Title | Down by the Bay PDF eBook |
Author | Matthew Booker |
Publisher | University of California Press |
Pages | 294 |
Release | 2020-06-09 |
Genre | History |
ISBN | 0520355563 |
San Francisco Bay is the largest and most productive estuary on the Pacific Coast of North America. It is also home to the oldest and densest urban settlements in the American West. Focusing on human inhabitation of the Bay since Ohlone times, Down by the Bay reveals the ongoing role of nature in shaping that history. From birds to oyster pirates, from gold miners to farmers, from salt ponds to ports, this is the first history of the San Francisco Bay and Delta as both a human and natural landscape. It offers invaluable context for current discussions over the best management and use of the Bay in the face of sea level rise.

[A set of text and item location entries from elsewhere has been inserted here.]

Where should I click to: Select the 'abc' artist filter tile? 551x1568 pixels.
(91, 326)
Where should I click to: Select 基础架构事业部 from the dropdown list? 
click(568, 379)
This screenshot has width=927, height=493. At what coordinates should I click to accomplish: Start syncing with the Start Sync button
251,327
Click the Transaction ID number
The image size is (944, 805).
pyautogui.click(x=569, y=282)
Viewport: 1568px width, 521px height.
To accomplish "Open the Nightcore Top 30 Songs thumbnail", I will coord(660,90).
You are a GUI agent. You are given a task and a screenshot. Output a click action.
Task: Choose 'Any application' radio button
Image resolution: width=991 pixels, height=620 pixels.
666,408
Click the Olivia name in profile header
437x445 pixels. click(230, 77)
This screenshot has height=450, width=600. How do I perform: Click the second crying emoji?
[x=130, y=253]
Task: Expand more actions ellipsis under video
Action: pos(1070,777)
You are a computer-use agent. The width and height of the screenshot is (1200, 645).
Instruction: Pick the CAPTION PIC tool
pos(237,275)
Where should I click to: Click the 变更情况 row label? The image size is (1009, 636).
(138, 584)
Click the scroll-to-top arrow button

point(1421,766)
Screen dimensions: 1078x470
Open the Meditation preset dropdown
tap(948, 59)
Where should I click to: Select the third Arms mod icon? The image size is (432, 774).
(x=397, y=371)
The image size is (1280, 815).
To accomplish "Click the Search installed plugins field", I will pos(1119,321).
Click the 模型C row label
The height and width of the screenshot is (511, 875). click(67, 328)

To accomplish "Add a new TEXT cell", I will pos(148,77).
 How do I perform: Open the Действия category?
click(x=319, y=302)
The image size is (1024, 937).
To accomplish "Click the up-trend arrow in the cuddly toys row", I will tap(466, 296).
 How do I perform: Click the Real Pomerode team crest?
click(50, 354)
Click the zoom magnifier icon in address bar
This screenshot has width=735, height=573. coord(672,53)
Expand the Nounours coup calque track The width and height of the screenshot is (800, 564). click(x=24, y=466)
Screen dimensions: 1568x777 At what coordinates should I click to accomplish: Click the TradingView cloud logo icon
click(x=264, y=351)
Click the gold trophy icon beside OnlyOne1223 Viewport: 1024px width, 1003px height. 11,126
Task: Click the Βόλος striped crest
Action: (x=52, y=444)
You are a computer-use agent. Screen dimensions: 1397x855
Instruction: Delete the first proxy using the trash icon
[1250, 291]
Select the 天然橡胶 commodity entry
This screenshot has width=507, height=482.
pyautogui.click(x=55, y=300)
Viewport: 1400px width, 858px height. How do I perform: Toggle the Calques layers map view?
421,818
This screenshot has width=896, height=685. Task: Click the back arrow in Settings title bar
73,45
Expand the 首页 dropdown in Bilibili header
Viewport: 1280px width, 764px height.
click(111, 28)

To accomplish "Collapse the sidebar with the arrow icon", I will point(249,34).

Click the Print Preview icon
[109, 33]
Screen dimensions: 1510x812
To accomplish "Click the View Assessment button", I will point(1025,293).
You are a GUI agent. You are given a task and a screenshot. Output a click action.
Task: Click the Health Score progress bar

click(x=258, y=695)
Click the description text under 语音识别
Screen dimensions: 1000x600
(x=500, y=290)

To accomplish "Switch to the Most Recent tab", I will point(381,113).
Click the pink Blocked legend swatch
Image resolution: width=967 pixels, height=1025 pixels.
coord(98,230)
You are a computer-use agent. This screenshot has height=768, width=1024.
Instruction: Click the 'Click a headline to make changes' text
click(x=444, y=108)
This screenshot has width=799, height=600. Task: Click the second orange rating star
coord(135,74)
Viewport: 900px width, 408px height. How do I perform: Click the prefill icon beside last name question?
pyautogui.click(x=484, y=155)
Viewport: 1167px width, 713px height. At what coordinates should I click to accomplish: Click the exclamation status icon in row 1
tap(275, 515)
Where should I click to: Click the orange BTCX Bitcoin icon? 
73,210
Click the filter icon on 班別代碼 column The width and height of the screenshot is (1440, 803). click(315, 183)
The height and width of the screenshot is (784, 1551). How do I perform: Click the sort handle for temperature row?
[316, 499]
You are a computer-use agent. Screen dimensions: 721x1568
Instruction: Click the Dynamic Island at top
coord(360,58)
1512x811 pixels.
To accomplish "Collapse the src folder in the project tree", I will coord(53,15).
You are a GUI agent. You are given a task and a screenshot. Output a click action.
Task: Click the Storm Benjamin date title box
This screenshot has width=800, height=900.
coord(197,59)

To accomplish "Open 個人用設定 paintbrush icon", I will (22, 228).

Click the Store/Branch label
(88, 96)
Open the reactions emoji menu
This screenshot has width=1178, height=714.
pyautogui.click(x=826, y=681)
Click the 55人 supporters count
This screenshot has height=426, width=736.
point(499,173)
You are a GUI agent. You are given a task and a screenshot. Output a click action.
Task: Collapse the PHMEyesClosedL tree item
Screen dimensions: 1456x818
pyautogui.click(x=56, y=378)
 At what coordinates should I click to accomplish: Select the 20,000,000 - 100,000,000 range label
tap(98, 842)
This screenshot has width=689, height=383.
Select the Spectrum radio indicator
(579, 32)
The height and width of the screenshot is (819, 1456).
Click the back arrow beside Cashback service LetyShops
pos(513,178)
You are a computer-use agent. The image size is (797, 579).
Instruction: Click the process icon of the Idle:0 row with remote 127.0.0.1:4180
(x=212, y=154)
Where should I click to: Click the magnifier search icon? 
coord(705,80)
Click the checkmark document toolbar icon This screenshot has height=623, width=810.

Title | The Immigrant and the University PDF eBook |
Author | Karin Sveen |
Publisher | Univ of California Press |
Pages | 307 |
Release | 2014-02-21 |
Genre | History |
ISBN | 0520957121 |
Peder Sather was a scribe before he emigrated from Norway to New York in 1832. There, he worked as a servant and a clerk at a lottery office before opening an exchange brokerage. During the gold rush, he moved to San Francisco to help establish the banking house of Drexel, Sather & Church on Montgomery Street. Sather was a founder and a liberal benefactor of the University of California at Berkeley where he is memorialized by the Sather Gate and Sather Tower (the Campanile), three endowed professorships, and more recently the Peder Sather Center for Advanced Study. Karin Sveen, one of Norway’s most accomplished writers, pieces together a story yet untold—a beautifully crafted biography based on her dedicated search for scraps of information. The result gives readers a look at the life of a successful entrepreneur and a leading California patron who engaged in public education on all levels; supported Abraham Lincoln; and worked to give emancipated slaves housing, schooling, and employment after the Civil War. His legacy and vivid persona and the frontier city of his time are brought to life with interesting anecdotes of many famous people— General William T. Sherman, Walt Whitman, Mark Twain, Robert Louis Stevenson, the Norwegian violinist Ole Bull, and above all, his close friend Anthony J. Drexel, legendary Philadelphia financier and one of the founders of Wall Street.